Answer

**step1** Understanding the problem and given information

The problem asks us to determine the size of the angle located at the very center of a circle. This angle is formed by an arc of the circle. We are provided with two key pieces of information: the total distance across the circle through its center, which is the diameter, and the length of a specific curved section of the circle's edge, which is the arc length.

**step2** Calculating the radius of the circle

The diameter of the circle is given as 60 cm. The radius of a circle is always half of its diameter.
To find the radius, we divide the diameter by 2:
Radius = 60 cm $$\div$$ 2
Radius = 30 cm

**step3** Calculating the circumference of the circle

The circumference is the total distance around the circle. We can calculate it using the formula: Circumference = $$\pi$$ $$\times$$ Diameter.
Using the given diameter of 60 cm:
Circumference = $$\pi$$ $$\times$$ 60 cm
Circumference = $$60\pi$$ cm

**step4** Understanding the relationship between arc length, circumference, and central angle

The length of an arc is a specific portion of the total circumference of the circle. The central angle that "subtends" (or opens up to) this arc represents the same proportion of the total angle in a circle ($$360^\circ$$).
We can express this relationship as a ratio:
$$\frac{\text{Arc Length}}{\text{Circumference}}$$ = $$\frac{\text{Central Angle}}{360^\circ}$$

**step5** Setting up the proportion with the given values

We are given the arc length as 16.5 cm.

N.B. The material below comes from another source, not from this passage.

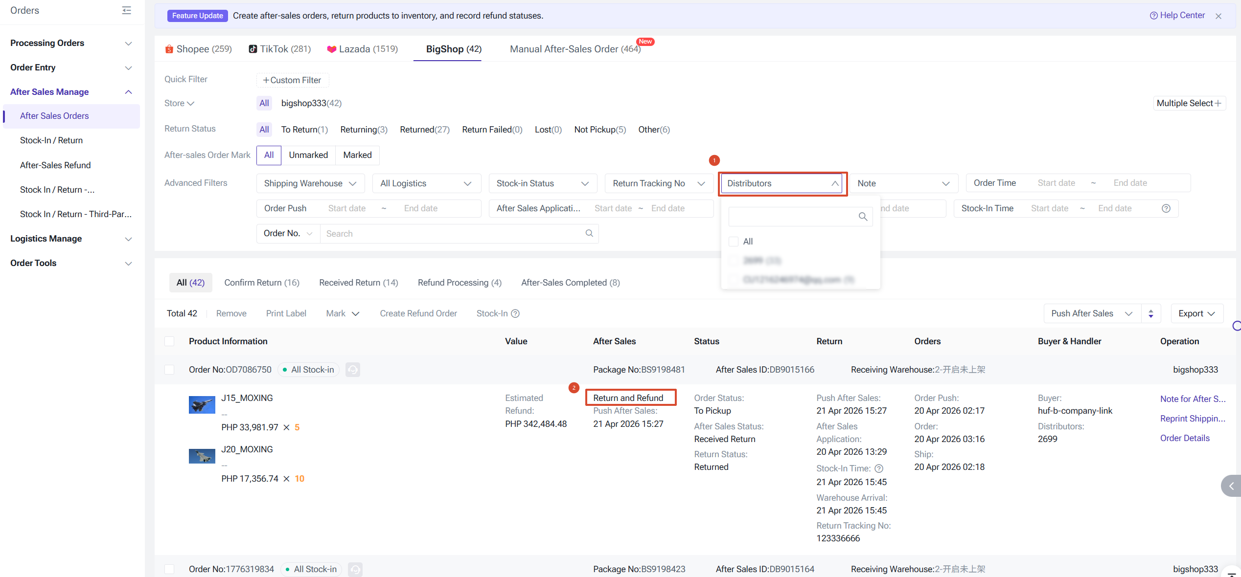This screenshot has height=577, width=1241.
Task: Open the Shipping Warehouse dropdown
Action: 310,183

We calculated the circumference as $$60\pi$$ cm. Let the unknown central angle be A degrees.
Substituting these values into our relationship:
$$\frac{16.5}{60\pi}$$ = $$\frac{\text{A}}{360^\circ}$$

**step6** Calculating the central angle

To find the value of the central angle (A), we can multiply both sides of our proportion by $$360^\circ$$.
A = $$\frac{16.5}{60\pi}$$ $$\times$$ $$360^\circ$$
We can simplify the numbers by dividing 360 by 60:
$$360 \div 60 = 6$$
Now, substitute this simplified value back into the equation:
A = $$16.5 \times \frac{6}{\pi}$$ degrees
Next, multiply 16.5 by 6:
$$16.5 \times 6 = 99$$
So, the angle A is:
A = $$\frac{99}{\pi}$$ degrees

**step7** Approximating the angle using a common value for pi

In many elementary and middle school mathematics problems, the value of $$\pi$$ is commonly approximated as $$\frac{22}{7}$$ to simplify calculations and obtain a numerical answer. Let's use this approximation for $$\pi$$:
A = $$\frac{99}{\frac{22}{7}}$$ degrees
To divide by a fraction, we multiply by its reciprocal:
A = $$99 \times \frac{7}{22}$$ degrees
We can simplify the multiplication by dividing both 99 and 22 by their greatest common factor, which is 11:
$$99 \div 11 = 9$$
$$22 \div 11 = 2$$
Now, the expression becomes:
A = $$9 \times \frac{7}{2}$$ degrees
A = $$\frac{63}{2}$$ degrees
Finally, perform the division:
A = $$31.5$$ degrees
The degree measure of the angle subtended at the centre is $$31.5^\circ$$.